Para Amaury se hace necesaria una confesión. Aquel 11 de abril, mientras celebraba el cumpleaños de su hija, de Carlos Varela e Isaac Delgado, se enteró de dos increíbles noticias, Chávez detenido por los golpistas, Chávez liberado por el pueblo. "Acuérdate de abril...", dice su mensaje poético al pueblo bolivariano, y hace un alto para enviar un abrazo cálido a Fidel..., y canta No lo van a impedir, un texto que también lleva la impronta de la más joven Revolución del continente.

Cuando Cecilia Todd, con su voz inconfundible, cede el escenario a Silvio Rodríguez, la ovación se esparce por el valle, y asciende por las verdes laderas de El Ávila. Es la apoteosis de quienes cantan con el trovador: "debes amar la arcilla que dan tus manos,/ debes amar su arena hasta la locura,/ y si no, no la emprendas que será en vano,/ solo el amor alumbra lo que perdura,/ solo el amor convierte en milagro el barro"...

La silla, es la nostalgia de los menos jóvenes y los rostros perplejos de los adolescentes. "Quiero agradecer —les dice Silvio— esta invitación que recibimos para venir aquí a reunirnos con ustedes, especialmente por parte del presidente Chávez, cosa que nos da la oportunidad de hacer un voto público de esperanza por este país".

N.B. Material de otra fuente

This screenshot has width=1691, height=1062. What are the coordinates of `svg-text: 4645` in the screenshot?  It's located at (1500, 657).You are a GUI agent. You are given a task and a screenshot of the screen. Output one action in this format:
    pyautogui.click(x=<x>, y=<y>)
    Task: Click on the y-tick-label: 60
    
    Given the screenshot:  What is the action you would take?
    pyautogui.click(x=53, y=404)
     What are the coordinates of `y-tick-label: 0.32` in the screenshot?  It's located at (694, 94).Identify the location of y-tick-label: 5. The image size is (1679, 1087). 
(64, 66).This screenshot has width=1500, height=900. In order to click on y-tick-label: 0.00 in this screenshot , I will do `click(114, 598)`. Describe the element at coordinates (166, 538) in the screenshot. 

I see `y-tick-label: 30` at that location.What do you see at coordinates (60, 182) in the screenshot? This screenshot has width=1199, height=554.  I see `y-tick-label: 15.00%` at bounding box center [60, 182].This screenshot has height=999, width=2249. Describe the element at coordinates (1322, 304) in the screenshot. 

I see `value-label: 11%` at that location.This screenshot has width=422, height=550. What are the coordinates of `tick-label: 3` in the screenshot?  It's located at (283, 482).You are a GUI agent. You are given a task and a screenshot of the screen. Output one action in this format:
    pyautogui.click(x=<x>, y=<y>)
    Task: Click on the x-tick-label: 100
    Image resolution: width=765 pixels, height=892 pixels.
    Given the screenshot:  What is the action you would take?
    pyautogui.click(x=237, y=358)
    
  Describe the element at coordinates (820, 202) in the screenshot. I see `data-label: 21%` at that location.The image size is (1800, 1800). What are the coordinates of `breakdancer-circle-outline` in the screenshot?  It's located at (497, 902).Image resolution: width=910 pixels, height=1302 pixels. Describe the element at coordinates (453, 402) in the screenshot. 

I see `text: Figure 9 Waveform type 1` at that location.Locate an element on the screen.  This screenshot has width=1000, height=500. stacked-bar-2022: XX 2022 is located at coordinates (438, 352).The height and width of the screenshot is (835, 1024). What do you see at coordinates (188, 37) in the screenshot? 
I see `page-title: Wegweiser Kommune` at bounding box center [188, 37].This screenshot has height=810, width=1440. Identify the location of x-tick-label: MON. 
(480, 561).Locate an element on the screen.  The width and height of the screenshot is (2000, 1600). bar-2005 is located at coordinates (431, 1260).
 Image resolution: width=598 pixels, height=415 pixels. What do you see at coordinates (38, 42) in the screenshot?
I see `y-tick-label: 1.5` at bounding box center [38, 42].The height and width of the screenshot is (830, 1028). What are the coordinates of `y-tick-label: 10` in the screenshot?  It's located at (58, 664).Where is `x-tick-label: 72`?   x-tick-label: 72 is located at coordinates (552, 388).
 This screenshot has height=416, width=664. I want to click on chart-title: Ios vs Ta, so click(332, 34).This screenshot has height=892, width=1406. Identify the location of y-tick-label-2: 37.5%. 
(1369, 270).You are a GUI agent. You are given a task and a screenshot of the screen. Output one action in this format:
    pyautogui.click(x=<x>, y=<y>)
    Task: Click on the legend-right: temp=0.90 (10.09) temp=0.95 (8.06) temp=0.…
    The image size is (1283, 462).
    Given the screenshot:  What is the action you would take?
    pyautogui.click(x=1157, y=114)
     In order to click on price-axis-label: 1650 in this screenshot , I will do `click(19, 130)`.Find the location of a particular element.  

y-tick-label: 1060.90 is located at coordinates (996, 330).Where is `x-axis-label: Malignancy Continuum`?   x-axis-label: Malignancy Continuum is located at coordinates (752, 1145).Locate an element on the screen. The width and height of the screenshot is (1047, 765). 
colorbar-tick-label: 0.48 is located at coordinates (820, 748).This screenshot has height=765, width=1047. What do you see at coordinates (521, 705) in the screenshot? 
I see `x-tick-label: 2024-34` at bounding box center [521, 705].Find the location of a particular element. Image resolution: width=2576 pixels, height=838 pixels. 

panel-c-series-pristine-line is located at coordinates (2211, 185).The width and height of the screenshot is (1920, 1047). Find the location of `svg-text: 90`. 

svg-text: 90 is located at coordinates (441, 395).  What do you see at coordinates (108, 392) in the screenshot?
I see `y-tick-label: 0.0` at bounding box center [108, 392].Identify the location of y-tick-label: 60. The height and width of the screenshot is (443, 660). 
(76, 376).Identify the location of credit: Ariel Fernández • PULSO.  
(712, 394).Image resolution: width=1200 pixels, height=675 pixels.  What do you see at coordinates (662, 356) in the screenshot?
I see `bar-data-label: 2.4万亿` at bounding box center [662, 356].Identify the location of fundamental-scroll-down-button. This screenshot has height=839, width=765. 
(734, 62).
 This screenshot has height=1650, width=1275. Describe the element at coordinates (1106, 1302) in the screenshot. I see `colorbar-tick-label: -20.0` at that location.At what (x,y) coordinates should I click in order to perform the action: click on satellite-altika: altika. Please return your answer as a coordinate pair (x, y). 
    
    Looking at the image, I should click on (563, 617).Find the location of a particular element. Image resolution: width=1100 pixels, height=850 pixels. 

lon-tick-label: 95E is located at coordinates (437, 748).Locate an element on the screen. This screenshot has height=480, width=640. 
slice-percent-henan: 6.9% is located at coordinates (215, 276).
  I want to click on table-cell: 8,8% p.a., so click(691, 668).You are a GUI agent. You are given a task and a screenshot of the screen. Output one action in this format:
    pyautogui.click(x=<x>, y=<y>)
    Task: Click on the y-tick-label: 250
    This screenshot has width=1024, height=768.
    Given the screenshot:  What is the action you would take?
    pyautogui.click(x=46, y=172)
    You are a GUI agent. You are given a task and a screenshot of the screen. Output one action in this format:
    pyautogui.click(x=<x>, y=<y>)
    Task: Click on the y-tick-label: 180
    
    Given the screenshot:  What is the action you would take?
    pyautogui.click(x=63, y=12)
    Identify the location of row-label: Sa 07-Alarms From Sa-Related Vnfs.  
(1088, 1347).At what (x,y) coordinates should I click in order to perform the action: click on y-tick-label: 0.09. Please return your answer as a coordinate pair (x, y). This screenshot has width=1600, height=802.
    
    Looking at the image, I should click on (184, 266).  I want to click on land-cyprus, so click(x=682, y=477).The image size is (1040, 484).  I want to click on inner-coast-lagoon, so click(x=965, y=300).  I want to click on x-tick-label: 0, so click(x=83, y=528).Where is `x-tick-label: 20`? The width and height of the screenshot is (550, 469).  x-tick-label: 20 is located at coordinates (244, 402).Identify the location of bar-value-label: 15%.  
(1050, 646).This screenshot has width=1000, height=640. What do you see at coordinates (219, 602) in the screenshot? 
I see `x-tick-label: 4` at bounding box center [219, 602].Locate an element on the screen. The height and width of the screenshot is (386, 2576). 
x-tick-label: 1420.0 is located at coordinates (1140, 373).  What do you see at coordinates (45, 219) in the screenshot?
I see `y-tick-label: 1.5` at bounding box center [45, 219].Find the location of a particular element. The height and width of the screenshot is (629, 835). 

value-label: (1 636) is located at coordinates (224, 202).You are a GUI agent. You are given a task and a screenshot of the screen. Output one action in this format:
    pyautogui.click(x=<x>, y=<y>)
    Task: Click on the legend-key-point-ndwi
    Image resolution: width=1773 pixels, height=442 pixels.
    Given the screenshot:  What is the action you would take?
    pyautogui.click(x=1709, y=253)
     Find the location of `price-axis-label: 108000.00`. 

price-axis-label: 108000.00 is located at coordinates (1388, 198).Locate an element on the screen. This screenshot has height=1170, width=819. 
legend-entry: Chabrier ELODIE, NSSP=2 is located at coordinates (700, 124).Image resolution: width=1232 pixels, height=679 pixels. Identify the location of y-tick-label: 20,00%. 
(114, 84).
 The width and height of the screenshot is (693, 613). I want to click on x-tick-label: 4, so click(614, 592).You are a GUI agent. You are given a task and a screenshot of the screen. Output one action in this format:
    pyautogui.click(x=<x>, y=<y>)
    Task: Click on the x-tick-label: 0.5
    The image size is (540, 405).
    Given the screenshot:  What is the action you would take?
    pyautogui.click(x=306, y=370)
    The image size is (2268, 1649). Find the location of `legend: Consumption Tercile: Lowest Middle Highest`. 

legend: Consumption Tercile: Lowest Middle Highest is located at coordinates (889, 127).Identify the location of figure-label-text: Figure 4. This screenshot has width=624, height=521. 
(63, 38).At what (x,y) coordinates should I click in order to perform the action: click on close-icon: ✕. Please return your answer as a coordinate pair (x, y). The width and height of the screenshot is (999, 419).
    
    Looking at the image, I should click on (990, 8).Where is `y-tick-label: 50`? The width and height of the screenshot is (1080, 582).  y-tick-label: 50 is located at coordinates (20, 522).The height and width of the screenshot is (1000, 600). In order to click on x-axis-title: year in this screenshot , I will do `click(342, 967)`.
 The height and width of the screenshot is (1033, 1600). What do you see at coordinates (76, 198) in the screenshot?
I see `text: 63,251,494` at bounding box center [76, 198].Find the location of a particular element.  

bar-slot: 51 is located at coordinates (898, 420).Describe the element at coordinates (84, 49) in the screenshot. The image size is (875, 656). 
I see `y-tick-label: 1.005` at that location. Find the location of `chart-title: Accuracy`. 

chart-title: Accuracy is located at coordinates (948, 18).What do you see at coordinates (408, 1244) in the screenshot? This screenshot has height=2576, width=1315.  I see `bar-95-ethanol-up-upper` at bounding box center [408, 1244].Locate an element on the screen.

"Amada supón que me voy lejos,/ tan lejos que olvidaré mi nombre./ Amada, quizás soy otro hombre, más alto y menos viejo,/ que espera por sí mismo,/ allá lejos, allá trepando el dulce abismo"... Es para Cinco Cubanos Prisioneros en cárceles de los Estados Unidos, dice el trovador, Cinco Hermanos nuestros a quienes va dedicada muy especialmente esa canción. Y baja al Poliedro a sus antológicos ángeles y remonta el cielo de Caracas con un rabo de nube, y un papalote inmenso.

Pegados a la noche, desconsolados por el final inevitable, miles de jóvenes comienzan a corear: "¡Uh, ah!, Silvio no se va", y Silvio regresa para clonar el tiempo, mientras Germán Sánchez Otero, el embajador de Cuba, les confiesa a los periodistas, detrás del escenario, que el concierto ha sido un instante de felicidad, alegría y de compromiso infinito con la cultura latinoamericana, para seguir encontrándonos en todos los escenarios del mundo.